Drawing accurate and meaningful conclusions from such a large amount of data is a growing problem, and the term Big Data describes this phenomenon. Big Data brings new challenges to data analysis, search, data integration, reporting, and system maintenance that must be met to keep pace with the exponential growth of data. The technology research firm IDC recently performed a study on digital data, which includes measurement files, video, music files, and so on. This study estimates that the amount of data available is doubling every two years. In 2011 alone, 1.8 zettabytes (1E21 bytes) of data were created (Gantz, 2011). To get a sense of the size of that number, consider this: if all 7 billion people on Earth joined Twitter and continually tweeted for one century, they would generate one zettabyte of data (Hadhazy, 2010).
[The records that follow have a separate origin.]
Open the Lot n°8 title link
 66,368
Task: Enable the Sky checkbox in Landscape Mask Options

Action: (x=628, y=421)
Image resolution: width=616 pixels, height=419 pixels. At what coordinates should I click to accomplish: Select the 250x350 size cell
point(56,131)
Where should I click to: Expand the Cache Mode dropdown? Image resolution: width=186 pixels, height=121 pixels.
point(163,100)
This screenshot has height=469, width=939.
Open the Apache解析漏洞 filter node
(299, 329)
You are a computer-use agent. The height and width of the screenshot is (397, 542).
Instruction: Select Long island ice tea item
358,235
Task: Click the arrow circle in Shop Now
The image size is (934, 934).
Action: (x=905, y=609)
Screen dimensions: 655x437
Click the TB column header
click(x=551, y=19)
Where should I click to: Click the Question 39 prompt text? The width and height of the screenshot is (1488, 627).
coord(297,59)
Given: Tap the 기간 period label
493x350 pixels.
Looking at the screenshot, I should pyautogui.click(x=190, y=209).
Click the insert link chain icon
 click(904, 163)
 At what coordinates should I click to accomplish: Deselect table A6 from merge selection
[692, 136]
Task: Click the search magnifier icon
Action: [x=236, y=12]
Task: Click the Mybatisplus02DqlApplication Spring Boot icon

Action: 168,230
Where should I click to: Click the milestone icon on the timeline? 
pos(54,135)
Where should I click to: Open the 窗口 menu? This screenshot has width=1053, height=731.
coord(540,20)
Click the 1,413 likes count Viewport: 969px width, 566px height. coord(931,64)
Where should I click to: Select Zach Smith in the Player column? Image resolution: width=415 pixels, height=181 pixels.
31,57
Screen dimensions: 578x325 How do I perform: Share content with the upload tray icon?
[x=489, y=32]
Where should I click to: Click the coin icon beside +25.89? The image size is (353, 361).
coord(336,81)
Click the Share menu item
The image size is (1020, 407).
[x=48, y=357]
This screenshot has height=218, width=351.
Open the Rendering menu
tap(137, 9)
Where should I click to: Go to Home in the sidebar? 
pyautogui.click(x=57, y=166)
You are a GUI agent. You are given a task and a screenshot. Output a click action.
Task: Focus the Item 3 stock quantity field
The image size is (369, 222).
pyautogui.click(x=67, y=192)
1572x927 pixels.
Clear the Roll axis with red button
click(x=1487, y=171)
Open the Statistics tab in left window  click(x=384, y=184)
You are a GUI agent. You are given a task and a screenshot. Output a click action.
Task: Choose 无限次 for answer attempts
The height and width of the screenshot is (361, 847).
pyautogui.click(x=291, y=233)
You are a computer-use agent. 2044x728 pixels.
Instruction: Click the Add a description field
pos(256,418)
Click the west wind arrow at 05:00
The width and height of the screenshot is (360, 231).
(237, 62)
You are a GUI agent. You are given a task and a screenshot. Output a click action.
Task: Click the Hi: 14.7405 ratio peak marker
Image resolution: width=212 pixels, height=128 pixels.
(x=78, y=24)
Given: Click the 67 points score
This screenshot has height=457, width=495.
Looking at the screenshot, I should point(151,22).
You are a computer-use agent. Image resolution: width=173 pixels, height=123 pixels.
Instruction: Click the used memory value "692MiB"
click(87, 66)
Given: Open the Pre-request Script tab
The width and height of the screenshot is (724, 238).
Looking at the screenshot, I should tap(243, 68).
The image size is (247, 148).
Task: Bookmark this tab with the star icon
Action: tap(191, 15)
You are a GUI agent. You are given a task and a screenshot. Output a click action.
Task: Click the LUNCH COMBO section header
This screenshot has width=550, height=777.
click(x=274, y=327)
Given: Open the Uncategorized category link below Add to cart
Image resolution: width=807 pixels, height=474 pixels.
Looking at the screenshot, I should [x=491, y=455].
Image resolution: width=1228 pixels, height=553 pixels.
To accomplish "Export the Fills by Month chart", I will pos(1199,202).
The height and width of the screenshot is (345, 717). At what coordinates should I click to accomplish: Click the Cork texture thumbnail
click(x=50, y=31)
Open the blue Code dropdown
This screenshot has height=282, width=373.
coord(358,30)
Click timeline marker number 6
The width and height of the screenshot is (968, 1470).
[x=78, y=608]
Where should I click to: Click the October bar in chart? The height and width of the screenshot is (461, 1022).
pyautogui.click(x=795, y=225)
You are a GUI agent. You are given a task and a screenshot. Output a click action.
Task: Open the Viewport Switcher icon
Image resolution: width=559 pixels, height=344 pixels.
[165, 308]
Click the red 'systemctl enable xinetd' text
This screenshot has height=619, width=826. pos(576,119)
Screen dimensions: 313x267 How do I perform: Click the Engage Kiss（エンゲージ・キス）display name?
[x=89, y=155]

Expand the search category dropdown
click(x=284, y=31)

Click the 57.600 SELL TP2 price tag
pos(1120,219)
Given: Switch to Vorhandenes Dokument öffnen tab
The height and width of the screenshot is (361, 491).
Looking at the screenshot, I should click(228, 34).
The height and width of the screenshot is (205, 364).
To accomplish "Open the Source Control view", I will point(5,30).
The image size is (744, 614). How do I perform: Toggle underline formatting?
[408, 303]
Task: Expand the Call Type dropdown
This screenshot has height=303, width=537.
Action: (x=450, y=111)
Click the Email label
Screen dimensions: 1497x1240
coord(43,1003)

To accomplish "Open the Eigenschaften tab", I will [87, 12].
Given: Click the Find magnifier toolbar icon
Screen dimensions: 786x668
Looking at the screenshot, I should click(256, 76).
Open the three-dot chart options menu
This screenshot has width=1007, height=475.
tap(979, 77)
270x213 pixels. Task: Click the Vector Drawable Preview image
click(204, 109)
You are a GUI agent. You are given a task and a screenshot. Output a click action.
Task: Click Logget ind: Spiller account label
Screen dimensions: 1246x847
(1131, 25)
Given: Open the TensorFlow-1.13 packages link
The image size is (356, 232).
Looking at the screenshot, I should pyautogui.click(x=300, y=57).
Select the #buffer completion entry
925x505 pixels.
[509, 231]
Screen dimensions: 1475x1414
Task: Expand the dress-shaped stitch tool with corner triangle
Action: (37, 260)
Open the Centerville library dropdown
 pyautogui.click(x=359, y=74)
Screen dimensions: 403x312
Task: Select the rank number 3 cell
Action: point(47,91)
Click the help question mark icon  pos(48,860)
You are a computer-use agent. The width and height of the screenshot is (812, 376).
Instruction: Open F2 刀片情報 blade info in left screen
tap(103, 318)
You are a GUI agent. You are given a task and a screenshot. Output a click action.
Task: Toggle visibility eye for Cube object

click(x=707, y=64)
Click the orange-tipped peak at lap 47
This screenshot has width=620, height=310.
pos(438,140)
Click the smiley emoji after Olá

Almost double that amount was generated in 2011.
Big Data is collected at a rate that approximately parallels Moore’s law.
The fact that data is doubling every two years mimics one of electronics’ most famous laws: Moore’s law. In 1965 Gordon Moore stated that the number of transistors on an integrated circuit doubled approximately every two years and he expected the trend to continue “for at least 10 years.” Forty-five years later, Moore’s law still influences many aspects of IT and electronics. As a consequence of Moore’s law, technology is more affordable and the latest innovations help engineers and scientists capture, analyze, and store data at rates faster than ever before. Consider that in 1995, 20 petabytes of total hard drive space was manufactured. Today, Google processes more than 24 petabytes of information every single day. Similarly, the cost of storage space for all of this data has decreased exponentially from $228/GB in 1998 to $.06/GB in 2010. Changes like this combined with the advances in technology resulting from Moore’s law, undoubtedly fuel the Big Data phenomenon and raise the question, “How do we extract meaning from that much data?”
1. What is the value of Big Data?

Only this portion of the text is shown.